Protecting Confidential Information
Background
With increasing employee mobility, together with the problems of enforcing restrictive covenants, protecting confidential information is hugely important. Confidential documents in the wrong hands has significant implications for a business trying to maintain its competitive advantage.
Confidential information is relatively easy for employees to steal. Information can be physically copied, emailed as attachments to private email accounts, or transferred onto memory sticks. Unless an employer obtains specialist computer forensics support, detecting theft of confidential information is extremely difficult, save where an employee has been foolish enough to leave some evidential trail.
Confidentiality in the Contract of Employment
The starting point for any organisation is to make sure contracts of employment contain clauses dealing with both confidential information (specifying the types of information it regards as confidential), and providing for the return of all company property on termination. By having an express clause, it widens the categories of information which the business regards as being confidential, and which otherwise might not meet the test of confidentiality under current case law.
It is also important to include in the contract of employment clauses covering data protection and the right to monitor employee communications. In addtion to any contractual terms modern staff handbooks should contain detailed provisions about data, IT and computer use.
Investigating breaches of Confidentiality
The difficulty in trying to enforce confidentiality obligations post termination is that it tends be restricted to what can be properly regarded as “trade secrets” of the business, a concept which the Courts construe narrowly.
If an organisation suspects a breach of confidentiality by a former employee it must act quickly. Start by undertaking a search of computer systems and other devices (e.g. tablets, smartphones) which might provide evidence of a breach. Be mindful that employees who conspire to steal confidential information will plan ahead, deleting emails and text messages, use memory sticks, or create cloud-based email accounts.
Despite an employee’s ability to hide visible traces of wrongdoing, with the advances in computer forensics, it is relatively easy to reinstate documents (together with metadata) which have been deliberately deleted. There are a small number of highly specialist companies which can support employers with investigations.

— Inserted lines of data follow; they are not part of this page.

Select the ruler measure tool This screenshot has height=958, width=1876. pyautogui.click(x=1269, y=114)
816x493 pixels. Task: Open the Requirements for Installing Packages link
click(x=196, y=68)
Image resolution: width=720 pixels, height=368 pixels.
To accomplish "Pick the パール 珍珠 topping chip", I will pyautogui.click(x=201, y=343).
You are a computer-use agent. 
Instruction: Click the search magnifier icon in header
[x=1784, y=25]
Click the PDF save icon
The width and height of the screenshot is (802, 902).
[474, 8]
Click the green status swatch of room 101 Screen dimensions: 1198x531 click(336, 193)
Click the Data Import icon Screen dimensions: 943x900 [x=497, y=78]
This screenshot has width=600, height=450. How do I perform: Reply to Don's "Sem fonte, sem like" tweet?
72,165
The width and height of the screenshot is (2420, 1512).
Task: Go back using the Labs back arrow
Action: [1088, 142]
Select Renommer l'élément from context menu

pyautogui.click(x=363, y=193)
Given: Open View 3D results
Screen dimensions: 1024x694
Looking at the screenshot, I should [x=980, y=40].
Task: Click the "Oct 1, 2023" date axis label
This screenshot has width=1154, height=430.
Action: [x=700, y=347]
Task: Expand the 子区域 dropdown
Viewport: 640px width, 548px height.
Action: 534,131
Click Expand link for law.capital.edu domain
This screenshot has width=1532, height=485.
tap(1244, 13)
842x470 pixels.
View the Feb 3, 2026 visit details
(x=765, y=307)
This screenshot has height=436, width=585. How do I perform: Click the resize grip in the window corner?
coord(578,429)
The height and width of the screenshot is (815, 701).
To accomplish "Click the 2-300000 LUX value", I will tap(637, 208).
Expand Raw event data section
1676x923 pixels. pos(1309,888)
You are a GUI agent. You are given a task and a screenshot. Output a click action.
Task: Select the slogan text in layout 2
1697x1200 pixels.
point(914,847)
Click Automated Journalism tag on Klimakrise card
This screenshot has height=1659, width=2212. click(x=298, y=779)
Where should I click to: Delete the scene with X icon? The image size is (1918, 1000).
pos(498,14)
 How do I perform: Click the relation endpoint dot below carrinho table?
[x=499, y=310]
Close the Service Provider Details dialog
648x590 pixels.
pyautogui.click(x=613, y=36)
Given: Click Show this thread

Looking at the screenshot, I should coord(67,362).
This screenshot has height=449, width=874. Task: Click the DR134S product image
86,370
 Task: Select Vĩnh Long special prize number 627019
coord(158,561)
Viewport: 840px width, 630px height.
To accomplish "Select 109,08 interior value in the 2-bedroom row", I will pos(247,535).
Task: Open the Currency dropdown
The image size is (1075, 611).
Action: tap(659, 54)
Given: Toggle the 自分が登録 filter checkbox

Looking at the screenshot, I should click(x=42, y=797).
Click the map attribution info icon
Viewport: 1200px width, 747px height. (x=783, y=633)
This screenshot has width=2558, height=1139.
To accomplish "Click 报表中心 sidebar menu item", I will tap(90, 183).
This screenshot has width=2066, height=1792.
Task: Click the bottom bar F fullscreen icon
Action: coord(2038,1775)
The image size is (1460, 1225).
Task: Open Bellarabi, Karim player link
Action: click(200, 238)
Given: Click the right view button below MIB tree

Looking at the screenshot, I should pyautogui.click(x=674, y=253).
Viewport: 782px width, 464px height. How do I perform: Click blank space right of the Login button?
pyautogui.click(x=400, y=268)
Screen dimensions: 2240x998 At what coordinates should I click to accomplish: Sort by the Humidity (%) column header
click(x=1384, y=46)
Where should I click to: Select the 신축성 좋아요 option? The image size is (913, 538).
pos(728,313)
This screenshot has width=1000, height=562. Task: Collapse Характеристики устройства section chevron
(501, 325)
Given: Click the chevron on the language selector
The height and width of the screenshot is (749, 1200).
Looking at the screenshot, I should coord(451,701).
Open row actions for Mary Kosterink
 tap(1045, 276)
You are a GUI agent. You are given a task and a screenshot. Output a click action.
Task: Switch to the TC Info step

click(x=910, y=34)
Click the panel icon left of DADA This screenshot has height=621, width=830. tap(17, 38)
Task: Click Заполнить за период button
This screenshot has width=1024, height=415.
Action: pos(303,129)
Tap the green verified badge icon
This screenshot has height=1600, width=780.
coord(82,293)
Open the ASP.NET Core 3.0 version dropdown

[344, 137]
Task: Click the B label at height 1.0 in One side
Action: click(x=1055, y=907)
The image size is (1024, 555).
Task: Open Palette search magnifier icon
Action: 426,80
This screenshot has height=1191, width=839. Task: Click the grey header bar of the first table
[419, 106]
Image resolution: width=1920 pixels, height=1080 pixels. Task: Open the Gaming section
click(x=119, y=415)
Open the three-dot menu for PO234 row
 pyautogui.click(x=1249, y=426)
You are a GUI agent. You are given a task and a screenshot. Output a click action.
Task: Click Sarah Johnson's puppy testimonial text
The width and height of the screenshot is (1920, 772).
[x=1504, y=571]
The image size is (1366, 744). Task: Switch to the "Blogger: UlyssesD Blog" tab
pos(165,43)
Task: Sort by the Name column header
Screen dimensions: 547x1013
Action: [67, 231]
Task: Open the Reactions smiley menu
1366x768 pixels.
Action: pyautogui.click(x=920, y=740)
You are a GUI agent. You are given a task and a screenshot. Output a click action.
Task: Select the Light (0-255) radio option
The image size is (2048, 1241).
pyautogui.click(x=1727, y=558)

In seeking to both protect confidential information, and to investigate wrongdoing employers must stay on the right side of the law. The General Data Protection Regulation (“GDPR”) sets out the legal framework for the collection and processing of employee data. Employers must be mindful about not breaching an employee’s data rights in its efforts to investigate suspicious activity . The Information Commissioner (“ICO”) provides employers with guidance in this area.
Enforcement
In conjunction with any forensic computer investigation, if a breach of confidentiality is serious, employers should take legal advice about the range of interim injunctive orders which are available to them. These include search, delivery-up, and disclosure orders.
Given that employees often steal confidential information which is likely to be for the benefit of a new employer, that new employer will also owe a duty of confidence to the former employer, especially in circumstances where it knows the information is confidential.